-- DATA IN THIS EXERCISE follows --

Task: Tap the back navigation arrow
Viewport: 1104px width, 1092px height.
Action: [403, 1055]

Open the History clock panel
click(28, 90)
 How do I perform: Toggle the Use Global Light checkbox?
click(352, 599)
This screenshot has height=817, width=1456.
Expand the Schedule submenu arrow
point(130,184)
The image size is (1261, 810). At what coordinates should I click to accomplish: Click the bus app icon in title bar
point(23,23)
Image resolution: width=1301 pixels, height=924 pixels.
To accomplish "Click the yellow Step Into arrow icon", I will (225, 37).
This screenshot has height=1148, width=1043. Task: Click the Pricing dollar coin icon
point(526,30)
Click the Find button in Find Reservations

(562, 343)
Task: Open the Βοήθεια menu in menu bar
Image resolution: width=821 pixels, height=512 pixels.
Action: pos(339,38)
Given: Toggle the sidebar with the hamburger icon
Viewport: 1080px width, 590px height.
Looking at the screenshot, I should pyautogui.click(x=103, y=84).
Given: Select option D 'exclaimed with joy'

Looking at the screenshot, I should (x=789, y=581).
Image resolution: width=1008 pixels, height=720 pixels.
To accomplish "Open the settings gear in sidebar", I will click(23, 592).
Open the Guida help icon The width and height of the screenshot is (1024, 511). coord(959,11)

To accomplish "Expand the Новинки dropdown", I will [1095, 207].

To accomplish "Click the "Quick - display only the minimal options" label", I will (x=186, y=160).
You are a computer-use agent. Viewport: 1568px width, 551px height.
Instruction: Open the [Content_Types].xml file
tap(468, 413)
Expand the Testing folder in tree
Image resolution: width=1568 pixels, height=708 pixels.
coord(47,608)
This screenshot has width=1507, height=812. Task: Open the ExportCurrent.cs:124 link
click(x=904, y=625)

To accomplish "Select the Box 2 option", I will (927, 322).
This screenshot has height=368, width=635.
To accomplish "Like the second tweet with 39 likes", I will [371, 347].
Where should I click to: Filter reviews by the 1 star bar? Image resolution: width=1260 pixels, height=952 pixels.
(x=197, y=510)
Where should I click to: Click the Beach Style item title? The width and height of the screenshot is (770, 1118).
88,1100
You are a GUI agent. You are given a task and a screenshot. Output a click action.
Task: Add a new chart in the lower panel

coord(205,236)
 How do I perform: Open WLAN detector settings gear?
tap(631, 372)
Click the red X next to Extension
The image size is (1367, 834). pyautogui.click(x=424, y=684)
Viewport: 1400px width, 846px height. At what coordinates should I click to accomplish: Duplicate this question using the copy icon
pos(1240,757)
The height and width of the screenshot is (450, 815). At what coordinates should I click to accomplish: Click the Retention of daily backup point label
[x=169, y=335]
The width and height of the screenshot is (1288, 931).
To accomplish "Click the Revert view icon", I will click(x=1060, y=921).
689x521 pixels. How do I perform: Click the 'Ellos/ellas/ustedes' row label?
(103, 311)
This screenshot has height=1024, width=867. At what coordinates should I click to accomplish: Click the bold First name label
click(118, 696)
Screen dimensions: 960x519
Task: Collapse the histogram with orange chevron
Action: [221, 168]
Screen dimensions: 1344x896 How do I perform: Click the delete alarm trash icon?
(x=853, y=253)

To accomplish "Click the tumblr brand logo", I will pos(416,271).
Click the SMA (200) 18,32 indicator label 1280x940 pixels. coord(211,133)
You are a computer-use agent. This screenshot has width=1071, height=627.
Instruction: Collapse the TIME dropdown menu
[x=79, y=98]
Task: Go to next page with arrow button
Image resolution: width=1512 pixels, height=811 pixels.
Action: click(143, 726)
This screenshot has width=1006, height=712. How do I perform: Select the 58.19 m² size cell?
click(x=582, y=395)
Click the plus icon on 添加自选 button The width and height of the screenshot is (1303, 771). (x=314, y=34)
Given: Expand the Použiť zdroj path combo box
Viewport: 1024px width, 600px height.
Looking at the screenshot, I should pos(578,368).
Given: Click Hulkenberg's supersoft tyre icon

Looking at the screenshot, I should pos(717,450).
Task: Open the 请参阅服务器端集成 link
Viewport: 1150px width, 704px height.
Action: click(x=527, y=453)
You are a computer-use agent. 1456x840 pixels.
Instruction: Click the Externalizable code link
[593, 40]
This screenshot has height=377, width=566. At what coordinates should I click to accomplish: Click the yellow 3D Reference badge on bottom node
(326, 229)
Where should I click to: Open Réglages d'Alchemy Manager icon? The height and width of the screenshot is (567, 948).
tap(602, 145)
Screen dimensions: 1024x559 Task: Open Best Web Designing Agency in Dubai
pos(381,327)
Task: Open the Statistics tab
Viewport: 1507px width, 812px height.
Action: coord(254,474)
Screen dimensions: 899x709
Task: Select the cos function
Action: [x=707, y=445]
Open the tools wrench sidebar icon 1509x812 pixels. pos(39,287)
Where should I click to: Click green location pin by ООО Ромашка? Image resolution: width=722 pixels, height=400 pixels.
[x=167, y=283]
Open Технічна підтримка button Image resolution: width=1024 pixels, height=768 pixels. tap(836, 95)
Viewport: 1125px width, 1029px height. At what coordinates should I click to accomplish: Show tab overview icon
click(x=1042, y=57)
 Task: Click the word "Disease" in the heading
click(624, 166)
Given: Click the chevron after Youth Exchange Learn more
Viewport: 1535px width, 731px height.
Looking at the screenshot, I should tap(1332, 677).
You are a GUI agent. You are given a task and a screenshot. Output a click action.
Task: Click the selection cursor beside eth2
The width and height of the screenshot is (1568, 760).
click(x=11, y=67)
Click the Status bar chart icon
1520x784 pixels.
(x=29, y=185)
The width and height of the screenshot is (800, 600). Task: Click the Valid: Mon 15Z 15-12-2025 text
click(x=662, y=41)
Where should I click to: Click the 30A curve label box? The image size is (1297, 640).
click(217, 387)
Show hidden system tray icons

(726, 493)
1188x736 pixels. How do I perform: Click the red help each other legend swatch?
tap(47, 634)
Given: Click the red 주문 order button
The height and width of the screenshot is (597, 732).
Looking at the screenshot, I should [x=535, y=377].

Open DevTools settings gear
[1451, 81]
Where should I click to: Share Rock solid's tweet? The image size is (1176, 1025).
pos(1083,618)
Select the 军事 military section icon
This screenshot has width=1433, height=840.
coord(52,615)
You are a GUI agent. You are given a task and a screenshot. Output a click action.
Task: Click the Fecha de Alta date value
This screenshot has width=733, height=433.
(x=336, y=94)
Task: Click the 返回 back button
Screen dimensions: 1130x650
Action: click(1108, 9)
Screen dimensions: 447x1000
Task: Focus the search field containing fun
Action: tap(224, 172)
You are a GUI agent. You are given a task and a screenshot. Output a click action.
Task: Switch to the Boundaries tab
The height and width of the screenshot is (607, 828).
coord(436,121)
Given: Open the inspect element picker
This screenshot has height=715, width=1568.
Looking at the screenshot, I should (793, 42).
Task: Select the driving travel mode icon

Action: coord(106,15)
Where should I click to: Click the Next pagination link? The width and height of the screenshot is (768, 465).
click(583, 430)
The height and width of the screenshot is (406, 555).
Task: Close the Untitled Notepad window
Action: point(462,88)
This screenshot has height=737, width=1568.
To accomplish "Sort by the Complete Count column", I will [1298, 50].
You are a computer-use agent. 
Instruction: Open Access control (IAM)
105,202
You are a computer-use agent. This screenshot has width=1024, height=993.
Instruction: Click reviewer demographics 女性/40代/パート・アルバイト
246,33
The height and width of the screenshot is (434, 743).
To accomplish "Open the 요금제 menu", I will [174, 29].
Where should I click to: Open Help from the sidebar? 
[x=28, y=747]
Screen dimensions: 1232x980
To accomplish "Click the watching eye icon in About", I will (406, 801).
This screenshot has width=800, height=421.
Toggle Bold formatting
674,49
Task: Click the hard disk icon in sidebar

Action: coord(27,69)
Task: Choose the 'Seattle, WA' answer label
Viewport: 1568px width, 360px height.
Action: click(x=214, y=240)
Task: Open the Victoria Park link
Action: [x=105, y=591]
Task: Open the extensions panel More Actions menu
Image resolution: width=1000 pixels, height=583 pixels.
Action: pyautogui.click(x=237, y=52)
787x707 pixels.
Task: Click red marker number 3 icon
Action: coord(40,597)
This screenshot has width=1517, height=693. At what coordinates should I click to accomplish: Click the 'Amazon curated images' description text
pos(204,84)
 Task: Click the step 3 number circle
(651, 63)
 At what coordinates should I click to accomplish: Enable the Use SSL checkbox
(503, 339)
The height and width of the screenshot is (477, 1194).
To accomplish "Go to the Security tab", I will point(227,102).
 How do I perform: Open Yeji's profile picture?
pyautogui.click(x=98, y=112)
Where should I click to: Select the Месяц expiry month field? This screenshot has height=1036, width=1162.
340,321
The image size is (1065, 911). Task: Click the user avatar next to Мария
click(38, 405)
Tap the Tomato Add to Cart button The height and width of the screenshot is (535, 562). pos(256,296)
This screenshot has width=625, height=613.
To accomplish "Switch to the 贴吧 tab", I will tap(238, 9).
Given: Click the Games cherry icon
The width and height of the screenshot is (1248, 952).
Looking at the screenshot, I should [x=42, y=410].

-- DATA IN THIS EXERCISE concluded --

> REQUIREMENT:
All lines from the line containing "Given: Click the Games cherry icon" through the last line of the data are to be repeated exactly; no other line belongs in the answer.

> RESPONSE BOX:
Given: Click the Games cherry icon
The width and height of the screenshot is (1248, 952).
Looking at the screenshot, I should [x=42, y=410].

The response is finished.